* **Stated goal**
Copy the entries word for word, starting with the line that contains "Click the maroon star marker near Upton" and ending with the line that contains "Action: (x=90, y=506)".

##### Data supplied #####

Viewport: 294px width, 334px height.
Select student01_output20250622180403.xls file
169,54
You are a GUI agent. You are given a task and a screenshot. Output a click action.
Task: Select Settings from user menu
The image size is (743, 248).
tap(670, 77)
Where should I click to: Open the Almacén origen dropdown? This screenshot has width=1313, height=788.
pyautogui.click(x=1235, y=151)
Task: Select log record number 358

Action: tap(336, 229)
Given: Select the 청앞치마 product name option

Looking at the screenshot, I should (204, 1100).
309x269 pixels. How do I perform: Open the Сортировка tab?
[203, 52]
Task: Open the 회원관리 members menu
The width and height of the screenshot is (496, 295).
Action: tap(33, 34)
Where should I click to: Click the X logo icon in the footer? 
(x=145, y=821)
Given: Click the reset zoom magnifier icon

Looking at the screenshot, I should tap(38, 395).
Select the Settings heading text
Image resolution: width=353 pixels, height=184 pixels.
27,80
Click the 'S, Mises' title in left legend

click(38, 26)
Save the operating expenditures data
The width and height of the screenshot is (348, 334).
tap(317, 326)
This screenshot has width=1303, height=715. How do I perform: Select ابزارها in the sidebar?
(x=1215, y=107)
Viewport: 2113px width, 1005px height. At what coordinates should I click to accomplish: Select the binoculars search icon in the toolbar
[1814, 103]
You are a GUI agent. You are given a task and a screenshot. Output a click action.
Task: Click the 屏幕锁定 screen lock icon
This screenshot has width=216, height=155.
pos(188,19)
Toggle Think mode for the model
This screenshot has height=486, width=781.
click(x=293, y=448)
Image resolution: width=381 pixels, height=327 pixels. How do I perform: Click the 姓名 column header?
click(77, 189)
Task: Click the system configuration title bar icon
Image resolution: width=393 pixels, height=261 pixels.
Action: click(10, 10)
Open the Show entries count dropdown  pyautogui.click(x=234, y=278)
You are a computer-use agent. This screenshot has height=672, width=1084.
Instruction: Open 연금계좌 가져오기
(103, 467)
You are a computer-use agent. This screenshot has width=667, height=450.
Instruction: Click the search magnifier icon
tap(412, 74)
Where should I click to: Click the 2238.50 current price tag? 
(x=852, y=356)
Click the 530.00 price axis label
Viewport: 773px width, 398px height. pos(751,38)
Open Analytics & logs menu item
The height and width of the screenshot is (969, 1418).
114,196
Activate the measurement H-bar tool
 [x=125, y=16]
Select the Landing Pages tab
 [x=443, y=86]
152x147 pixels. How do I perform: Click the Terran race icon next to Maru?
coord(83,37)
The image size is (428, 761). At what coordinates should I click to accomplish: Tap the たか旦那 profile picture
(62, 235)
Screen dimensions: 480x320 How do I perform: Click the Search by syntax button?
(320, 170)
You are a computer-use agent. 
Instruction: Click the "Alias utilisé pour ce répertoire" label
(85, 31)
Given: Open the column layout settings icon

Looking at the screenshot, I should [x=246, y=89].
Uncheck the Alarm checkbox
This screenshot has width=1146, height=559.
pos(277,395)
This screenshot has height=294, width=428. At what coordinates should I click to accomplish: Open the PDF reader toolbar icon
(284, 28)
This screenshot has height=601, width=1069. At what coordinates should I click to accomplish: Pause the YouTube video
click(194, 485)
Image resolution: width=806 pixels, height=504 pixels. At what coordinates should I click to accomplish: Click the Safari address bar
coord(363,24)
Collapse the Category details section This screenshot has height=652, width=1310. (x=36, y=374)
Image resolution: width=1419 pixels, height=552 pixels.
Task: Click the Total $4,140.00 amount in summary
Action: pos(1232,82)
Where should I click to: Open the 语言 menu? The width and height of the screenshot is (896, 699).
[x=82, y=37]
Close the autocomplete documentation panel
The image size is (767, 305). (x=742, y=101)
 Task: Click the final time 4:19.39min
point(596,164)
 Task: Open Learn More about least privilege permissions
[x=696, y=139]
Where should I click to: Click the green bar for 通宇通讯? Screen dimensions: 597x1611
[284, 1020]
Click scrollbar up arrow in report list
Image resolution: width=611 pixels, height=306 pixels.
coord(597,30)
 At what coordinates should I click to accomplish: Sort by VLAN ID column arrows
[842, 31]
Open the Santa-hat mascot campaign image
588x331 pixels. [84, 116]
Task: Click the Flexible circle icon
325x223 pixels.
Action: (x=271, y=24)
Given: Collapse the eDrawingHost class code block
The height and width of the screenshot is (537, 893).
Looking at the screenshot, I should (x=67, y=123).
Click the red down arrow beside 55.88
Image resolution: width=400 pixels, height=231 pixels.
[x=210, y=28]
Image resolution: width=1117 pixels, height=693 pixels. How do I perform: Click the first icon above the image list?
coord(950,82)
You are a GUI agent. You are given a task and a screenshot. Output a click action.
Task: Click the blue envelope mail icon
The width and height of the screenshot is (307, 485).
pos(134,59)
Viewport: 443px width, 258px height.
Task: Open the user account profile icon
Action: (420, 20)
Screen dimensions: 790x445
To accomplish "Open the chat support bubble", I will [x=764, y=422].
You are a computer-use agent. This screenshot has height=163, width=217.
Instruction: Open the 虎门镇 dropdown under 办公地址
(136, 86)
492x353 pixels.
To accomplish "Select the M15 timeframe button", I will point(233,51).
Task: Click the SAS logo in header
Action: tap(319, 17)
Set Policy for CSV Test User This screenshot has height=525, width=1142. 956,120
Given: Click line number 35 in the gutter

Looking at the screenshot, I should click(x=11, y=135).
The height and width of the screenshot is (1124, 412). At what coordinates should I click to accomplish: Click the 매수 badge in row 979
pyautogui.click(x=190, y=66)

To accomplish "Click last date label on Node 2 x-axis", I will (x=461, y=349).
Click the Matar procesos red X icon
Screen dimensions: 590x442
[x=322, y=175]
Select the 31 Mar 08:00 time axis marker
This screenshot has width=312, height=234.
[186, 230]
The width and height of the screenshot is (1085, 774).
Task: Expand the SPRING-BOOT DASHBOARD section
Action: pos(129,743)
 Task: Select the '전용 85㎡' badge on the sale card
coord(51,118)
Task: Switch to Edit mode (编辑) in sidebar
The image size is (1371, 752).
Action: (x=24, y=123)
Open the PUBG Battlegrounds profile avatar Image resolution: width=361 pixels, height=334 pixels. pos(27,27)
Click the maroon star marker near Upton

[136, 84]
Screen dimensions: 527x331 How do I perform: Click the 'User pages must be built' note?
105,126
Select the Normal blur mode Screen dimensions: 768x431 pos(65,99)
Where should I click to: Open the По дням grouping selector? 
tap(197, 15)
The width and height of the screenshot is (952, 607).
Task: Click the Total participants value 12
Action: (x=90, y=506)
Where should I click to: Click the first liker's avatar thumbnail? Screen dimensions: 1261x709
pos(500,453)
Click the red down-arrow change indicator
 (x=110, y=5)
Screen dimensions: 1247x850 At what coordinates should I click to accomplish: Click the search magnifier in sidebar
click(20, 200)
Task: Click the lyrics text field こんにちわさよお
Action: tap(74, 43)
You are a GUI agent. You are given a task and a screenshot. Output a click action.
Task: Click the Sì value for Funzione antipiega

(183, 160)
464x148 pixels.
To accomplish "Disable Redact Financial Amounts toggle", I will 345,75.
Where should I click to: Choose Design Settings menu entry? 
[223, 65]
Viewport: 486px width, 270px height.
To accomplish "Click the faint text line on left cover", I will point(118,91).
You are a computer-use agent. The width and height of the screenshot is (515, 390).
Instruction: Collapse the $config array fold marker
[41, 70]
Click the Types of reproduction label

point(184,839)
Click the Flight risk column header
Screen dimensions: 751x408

#####

* **Task response**
Click the maroon star marker near Upton

[136, 84]
Screen dimensions: 527x331 How do I perform: Click the 'User pages must be built' note?
105,126
Select the Normal blur mode Screen dimensions: 768x431 pos(65,99)
Where should I click to: Open the По дням grouping selector? 
tap(197, 15)
The width and height of the screenshot is (952, 607).
Task: Click the Total participants value 12
Action: (x=90, y=506)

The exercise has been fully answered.